In the months since my manual data collection project, I spent most of my hobby-coding free time well, trying to collect even more. Not manually of course, as I realised that the ATP website started having the “Court Vision” stats pages for a good number of tournaments in 2022.

Since anything(?) on the internet can be scraped, there was an opportunity to collect a decent sample of tennis data to fuel more analytical explorations (much like Peter Tea did using the court vision data from Roland Garros 2021). Initially, I ran into encrypted source data, so I attempted a selenium-automation approach. Here’s how that went…

1. Scraper version 1 was actually pretty straightforward selenium; just locate all the ball elements and we’re good to go. The challenge here was extracting the court dimensions and knowing what data transformations were needed.

Charlie needs to spot better

2. The above gave me just the serve bounce coordinates and of course that isn’t nearly enough.

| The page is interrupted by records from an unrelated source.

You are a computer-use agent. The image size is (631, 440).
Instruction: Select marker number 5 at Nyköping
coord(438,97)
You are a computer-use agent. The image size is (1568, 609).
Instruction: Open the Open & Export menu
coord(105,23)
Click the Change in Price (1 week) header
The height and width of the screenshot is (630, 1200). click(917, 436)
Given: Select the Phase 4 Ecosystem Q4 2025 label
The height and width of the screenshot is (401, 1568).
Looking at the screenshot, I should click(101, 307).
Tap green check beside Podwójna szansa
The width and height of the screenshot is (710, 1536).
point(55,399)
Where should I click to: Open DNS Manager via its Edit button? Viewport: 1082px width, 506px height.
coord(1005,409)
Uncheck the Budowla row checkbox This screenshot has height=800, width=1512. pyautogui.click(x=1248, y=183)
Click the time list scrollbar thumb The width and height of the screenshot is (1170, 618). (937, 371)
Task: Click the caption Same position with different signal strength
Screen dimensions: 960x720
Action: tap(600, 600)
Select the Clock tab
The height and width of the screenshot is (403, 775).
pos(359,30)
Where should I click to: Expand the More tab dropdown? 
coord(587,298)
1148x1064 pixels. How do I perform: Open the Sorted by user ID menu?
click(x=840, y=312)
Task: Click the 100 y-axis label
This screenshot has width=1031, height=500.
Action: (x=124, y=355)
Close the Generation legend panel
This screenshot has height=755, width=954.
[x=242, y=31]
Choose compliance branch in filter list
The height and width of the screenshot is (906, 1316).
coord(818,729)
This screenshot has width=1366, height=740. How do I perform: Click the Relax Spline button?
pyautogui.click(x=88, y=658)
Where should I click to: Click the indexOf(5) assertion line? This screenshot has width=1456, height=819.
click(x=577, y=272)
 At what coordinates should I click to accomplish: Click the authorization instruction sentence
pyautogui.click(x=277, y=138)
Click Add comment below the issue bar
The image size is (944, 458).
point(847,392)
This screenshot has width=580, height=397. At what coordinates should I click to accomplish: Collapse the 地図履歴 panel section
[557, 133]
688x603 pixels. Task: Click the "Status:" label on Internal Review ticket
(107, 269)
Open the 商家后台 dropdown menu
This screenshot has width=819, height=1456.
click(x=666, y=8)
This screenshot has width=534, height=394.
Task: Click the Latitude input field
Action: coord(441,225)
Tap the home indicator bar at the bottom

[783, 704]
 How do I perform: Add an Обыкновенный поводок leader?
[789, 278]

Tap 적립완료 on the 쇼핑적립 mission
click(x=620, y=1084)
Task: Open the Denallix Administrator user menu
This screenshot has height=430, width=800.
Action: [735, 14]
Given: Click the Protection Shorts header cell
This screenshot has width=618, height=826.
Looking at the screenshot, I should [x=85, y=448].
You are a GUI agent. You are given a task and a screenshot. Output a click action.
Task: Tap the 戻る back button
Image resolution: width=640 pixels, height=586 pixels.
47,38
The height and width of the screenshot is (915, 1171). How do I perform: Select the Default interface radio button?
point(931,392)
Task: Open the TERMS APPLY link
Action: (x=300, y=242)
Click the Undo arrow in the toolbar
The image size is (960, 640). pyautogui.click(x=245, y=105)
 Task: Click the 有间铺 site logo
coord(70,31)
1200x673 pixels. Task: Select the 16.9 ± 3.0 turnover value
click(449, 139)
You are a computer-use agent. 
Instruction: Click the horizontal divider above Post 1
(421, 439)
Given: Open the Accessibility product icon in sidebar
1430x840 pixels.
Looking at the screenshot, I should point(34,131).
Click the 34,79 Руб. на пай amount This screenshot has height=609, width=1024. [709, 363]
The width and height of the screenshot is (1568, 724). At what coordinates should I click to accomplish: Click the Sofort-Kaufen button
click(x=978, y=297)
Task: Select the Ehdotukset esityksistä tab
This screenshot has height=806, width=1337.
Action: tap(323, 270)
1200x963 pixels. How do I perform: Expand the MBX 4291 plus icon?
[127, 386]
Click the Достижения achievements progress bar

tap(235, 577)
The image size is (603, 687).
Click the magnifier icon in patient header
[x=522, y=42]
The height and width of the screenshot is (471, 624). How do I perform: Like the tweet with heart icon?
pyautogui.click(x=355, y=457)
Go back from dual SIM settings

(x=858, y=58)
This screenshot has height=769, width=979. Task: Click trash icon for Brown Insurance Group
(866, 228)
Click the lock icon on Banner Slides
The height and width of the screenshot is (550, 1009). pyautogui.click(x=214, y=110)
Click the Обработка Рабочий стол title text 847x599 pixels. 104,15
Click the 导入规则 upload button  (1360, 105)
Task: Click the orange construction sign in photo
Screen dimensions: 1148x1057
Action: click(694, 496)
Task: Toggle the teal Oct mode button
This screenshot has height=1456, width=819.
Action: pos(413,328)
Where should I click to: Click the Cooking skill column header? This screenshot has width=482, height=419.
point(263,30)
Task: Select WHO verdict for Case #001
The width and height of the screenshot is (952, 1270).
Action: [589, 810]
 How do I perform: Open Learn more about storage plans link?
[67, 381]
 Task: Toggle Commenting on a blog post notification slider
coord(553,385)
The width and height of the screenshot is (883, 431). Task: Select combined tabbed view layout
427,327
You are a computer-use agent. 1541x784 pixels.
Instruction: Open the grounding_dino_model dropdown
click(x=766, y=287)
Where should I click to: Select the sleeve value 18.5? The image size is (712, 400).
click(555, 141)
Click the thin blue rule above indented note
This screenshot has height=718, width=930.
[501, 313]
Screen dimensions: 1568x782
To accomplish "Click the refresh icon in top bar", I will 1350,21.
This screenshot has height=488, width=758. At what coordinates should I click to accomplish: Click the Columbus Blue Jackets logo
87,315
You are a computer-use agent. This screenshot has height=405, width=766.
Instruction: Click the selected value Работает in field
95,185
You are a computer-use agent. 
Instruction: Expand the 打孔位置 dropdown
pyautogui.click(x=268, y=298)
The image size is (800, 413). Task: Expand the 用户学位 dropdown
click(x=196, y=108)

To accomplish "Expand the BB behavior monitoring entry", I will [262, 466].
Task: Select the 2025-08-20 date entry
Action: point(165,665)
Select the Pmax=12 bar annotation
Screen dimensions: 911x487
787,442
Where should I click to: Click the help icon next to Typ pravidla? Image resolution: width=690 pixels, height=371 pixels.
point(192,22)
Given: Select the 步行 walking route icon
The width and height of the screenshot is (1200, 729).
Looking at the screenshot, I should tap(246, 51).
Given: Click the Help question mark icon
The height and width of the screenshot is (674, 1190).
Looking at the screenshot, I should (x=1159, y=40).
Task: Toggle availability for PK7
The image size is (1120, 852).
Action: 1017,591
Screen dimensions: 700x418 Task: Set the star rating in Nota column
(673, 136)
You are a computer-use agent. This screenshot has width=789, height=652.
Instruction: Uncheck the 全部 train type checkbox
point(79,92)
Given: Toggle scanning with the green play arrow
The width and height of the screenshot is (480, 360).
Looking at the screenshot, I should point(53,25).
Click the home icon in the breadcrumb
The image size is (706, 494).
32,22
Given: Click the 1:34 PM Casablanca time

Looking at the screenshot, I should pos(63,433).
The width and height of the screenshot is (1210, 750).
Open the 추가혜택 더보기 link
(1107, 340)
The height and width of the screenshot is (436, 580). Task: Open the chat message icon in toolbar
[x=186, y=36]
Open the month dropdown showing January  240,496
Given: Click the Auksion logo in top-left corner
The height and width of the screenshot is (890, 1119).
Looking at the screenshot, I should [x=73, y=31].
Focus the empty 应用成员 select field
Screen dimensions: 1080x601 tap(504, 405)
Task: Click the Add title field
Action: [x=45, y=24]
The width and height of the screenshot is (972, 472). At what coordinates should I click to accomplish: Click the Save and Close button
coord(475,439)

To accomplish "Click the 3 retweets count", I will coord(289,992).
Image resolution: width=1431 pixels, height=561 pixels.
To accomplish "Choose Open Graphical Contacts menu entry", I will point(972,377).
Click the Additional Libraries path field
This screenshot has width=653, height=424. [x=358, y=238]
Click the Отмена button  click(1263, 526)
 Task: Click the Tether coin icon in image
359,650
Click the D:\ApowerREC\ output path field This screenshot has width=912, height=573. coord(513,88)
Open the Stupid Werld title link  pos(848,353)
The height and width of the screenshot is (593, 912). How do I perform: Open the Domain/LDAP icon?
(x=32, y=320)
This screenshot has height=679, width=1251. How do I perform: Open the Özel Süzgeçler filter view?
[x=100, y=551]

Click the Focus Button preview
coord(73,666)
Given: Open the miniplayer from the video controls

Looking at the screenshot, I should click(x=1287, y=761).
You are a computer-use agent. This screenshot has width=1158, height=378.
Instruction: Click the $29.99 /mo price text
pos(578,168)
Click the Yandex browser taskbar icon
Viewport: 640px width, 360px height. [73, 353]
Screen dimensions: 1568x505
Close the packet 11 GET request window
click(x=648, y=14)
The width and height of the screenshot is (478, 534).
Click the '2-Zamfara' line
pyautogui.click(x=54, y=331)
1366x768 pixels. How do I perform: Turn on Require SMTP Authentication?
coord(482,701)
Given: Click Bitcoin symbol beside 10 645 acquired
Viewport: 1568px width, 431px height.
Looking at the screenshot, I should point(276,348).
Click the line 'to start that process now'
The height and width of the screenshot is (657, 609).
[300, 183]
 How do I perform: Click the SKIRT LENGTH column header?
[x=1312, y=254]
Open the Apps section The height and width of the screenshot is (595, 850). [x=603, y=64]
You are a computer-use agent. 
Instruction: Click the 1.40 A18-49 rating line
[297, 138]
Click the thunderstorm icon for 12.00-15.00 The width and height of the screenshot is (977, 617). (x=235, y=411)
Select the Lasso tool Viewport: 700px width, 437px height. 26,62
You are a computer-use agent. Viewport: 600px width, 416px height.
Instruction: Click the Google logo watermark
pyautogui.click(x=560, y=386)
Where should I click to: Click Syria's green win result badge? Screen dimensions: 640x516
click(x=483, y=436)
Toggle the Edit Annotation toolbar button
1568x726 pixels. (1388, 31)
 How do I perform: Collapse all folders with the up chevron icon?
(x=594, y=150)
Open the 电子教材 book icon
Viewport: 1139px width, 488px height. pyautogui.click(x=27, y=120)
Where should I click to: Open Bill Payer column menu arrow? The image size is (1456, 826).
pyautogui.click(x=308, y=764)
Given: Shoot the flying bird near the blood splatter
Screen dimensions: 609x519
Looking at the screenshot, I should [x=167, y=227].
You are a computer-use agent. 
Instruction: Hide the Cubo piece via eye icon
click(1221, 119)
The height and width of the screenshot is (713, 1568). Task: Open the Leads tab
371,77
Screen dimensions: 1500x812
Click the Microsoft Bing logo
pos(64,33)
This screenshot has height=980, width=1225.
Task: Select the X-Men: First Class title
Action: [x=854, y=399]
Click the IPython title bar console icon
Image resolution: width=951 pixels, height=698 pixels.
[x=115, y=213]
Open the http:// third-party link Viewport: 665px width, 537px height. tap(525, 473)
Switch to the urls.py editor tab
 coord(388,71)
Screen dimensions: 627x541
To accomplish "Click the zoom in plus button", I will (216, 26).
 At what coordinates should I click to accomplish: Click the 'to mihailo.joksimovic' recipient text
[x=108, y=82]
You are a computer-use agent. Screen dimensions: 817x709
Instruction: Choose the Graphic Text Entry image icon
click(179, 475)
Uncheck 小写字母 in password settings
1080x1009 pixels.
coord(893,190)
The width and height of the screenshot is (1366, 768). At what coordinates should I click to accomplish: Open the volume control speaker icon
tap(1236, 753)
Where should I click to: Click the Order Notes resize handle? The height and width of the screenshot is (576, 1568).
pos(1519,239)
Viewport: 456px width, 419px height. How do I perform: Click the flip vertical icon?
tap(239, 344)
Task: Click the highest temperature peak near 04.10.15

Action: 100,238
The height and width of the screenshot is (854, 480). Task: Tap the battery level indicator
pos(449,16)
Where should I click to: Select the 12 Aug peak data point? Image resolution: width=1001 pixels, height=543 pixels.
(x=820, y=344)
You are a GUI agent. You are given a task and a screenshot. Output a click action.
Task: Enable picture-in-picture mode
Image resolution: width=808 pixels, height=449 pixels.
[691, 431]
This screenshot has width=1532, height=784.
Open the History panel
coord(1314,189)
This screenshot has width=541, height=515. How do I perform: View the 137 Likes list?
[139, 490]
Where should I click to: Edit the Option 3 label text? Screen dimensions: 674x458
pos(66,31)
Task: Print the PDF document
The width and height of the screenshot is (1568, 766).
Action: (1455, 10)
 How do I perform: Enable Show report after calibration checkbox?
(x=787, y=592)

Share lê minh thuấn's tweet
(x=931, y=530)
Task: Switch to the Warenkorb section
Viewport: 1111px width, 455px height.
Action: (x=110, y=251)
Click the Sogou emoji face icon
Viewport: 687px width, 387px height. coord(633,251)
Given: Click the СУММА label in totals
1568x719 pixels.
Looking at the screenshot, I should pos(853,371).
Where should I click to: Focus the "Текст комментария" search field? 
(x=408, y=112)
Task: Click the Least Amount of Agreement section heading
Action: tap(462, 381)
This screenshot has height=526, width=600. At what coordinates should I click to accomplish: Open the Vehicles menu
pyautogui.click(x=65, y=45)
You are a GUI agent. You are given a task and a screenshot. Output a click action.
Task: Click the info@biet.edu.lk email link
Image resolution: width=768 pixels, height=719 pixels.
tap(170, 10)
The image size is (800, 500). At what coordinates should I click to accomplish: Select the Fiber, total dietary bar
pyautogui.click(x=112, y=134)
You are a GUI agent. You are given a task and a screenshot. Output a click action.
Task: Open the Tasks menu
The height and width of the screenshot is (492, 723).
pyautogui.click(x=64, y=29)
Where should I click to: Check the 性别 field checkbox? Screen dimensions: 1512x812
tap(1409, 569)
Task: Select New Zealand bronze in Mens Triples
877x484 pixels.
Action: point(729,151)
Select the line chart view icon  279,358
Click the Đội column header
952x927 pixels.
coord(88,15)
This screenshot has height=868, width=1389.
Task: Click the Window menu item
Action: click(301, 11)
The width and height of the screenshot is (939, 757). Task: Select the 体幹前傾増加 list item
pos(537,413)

Ball speed, serve type, point context, etc… I had to revamp more or less all the automation to chronologically cycle through the match timeline and go ball-to-ball for information.

3. This code was working okay for single matches but was breaking down and also too inefficient for doing multi-match/tournament stuff. Around this time the Australian Open was starting too, so I began porting and modifying the script for the Open’s page. With the bits of data I managed to put together several dashboard-type vizzes, here’s one from Andy Murray’s 2nd round epic.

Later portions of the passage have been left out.